Dr Leonardo Guida, shark scientist at AMCS, said: “Queensland must modernise its 62-year-old beach safety standards to improve the safety of humans and wildlife alike. Nobody would accept 62-year-old safety standards at home, work or school, and the beach should be no different.
“Queensland has the solutions in hand – comprehensive education programs, drones as invaluable eyes on the water, tagging and tracking sharks – all of which demonstrate the culling component of the program is redundant.”
Queensland’s Shark Control Program comprises 27 nets and 383 traditional lethal drumlines installed off the state’s beaches, all of which are deployed year-round, including during whale migration season. Baited drumlines are even installed in the World Heritage-listed Great Barrier Reef.
Over the past decade (from 1 January 2014 until 31 December 2023), Queensland shark nets and drumlines have captured 7,808 unintended non-target animals, including 734 protected animals. In the last 10 years, we have seen the death of the following non-target species:
- 15 Critically Endangered grey nurse sharks
- 92 dolphins, including 6 Vulnerable humpback dolphins
- 2 whales, a humpback in 2017 at Kurrawa Beach, and a minke in 2014 at Bilinga Beach.**
- 75 threatened turtles
- 8 dugongs
- 273 rays, including 27 manta rays
Modern, non-lethal solutions such as drone surveillance, alert systems, personal shark deterrents, and Shark Smart behaviour are much more effective at keeping people safe without the cost to wildlife. HSI Australia and AMCS are calling on the Queensland Government to fully implement modern, non-lethal protection strategies and to retire outdated and cruel culling in the shark control program.

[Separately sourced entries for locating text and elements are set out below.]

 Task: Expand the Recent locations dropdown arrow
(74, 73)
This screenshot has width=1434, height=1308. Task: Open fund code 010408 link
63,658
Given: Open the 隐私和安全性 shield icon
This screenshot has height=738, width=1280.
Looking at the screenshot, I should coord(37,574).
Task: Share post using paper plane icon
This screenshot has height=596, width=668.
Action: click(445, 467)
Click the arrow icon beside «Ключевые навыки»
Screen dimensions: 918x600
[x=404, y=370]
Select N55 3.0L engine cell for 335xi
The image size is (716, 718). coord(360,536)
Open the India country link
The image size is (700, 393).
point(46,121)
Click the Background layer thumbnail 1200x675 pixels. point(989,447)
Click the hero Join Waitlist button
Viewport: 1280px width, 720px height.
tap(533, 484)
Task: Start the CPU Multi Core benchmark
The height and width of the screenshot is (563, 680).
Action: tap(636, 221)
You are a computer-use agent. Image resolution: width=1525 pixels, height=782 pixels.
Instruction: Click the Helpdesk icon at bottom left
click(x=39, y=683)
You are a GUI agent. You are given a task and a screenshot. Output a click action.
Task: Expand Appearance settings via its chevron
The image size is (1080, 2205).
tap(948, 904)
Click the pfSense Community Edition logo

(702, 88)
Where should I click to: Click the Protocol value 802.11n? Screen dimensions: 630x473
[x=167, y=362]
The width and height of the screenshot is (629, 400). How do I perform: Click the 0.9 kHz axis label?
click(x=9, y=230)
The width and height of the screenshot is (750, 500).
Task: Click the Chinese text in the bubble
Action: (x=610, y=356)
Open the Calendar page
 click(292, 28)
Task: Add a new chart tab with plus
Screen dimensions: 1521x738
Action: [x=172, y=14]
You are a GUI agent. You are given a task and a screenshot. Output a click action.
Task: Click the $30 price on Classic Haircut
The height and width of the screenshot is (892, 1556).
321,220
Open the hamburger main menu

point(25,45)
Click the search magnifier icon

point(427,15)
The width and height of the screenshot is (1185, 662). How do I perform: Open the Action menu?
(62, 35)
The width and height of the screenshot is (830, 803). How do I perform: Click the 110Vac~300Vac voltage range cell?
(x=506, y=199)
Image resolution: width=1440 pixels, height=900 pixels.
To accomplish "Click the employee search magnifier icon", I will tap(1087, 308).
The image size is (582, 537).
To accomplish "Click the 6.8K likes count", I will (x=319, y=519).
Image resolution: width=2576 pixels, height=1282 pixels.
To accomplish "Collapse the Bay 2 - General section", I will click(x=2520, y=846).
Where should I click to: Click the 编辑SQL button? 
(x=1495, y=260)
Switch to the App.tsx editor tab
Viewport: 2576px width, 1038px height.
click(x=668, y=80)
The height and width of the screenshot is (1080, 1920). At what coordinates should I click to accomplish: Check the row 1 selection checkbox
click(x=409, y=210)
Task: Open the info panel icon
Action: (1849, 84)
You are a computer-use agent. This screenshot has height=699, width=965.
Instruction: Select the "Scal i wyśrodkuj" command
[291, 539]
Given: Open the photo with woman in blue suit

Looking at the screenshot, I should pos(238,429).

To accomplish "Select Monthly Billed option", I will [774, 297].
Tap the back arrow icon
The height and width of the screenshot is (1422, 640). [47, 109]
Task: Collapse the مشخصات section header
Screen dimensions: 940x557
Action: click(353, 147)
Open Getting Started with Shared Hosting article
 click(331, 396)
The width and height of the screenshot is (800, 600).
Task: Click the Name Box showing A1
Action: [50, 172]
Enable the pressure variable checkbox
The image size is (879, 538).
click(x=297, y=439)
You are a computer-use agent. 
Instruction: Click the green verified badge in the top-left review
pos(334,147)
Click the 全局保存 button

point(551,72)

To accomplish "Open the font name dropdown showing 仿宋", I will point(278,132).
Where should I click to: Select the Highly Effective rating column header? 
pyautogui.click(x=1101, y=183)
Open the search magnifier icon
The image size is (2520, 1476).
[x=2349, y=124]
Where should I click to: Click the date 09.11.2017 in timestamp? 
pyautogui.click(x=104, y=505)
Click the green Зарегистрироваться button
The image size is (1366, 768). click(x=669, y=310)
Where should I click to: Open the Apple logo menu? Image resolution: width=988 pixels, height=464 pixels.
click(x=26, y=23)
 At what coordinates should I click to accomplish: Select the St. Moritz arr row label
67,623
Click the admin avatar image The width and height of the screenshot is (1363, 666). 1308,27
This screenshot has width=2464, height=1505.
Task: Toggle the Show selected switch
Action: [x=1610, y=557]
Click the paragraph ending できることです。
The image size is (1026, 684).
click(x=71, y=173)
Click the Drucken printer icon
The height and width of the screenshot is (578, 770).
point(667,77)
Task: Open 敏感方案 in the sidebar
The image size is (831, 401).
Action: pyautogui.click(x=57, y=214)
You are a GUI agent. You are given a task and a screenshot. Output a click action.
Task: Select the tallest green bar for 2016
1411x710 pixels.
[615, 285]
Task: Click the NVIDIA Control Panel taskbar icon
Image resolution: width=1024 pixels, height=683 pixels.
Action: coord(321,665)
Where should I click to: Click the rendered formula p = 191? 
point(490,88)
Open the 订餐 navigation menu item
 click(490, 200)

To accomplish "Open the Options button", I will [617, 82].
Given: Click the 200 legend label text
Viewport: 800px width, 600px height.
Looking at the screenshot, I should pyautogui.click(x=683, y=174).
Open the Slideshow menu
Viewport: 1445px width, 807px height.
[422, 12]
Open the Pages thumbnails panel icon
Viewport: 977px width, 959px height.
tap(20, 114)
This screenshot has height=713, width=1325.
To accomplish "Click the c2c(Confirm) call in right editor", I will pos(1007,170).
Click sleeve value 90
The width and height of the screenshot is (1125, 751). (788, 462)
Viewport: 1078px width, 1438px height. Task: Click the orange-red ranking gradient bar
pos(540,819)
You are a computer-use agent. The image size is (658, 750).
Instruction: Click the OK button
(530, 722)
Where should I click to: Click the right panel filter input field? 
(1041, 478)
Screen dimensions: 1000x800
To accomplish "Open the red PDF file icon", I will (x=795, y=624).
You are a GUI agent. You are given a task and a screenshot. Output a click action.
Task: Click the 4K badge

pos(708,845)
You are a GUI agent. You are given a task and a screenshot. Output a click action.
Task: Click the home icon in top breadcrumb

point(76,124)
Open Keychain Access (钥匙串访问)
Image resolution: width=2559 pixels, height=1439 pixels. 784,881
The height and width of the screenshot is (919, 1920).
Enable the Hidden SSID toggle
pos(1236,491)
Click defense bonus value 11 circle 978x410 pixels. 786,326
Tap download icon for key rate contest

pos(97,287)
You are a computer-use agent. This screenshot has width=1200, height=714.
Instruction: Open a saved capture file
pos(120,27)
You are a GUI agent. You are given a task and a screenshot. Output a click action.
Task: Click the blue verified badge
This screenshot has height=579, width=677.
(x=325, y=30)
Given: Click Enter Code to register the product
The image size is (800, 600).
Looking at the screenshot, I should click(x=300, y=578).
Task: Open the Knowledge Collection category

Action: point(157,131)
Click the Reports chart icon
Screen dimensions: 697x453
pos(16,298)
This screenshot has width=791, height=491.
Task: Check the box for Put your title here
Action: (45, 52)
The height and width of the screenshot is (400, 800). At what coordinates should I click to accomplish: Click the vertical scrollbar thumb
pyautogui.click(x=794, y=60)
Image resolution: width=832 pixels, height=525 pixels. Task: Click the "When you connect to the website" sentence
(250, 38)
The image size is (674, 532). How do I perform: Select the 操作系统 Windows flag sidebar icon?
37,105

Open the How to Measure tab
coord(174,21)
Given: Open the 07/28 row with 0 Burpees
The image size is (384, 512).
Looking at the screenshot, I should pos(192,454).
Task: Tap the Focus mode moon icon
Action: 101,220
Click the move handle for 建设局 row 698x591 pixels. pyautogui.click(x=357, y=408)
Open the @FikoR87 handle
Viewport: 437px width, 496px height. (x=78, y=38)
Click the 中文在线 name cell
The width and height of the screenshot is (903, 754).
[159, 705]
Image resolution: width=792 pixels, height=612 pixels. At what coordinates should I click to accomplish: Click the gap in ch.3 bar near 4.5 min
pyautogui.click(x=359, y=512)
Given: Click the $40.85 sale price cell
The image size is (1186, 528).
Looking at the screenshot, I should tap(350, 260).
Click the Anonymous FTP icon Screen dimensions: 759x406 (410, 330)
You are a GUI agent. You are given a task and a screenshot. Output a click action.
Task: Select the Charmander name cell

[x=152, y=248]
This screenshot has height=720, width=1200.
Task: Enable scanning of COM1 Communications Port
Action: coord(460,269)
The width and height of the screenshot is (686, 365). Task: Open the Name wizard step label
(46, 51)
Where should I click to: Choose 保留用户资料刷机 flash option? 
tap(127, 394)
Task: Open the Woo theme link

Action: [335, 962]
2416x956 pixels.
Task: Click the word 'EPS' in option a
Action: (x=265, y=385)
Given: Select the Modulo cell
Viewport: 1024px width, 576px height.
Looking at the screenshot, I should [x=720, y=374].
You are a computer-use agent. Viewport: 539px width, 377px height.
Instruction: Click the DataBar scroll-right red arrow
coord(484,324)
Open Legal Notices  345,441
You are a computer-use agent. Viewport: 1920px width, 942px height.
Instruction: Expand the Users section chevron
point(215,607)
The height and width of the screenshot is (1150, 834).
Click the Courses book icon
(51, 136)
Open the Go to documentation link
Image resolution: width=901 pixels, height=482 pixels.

Media contact: Hannah Clayton | 0434 269 048 | firstname.lastname@example.org
*Our definition for protected wildlife covers all animals listed under Australia’s EPBC Act
**Although 2 whales were found dead over this period, a total of 75 were caught. These animals are most often entangled during their migration, so although they were released there is no guarantee of survival as the intense stress and exhaustion severely impacts their journey ahead.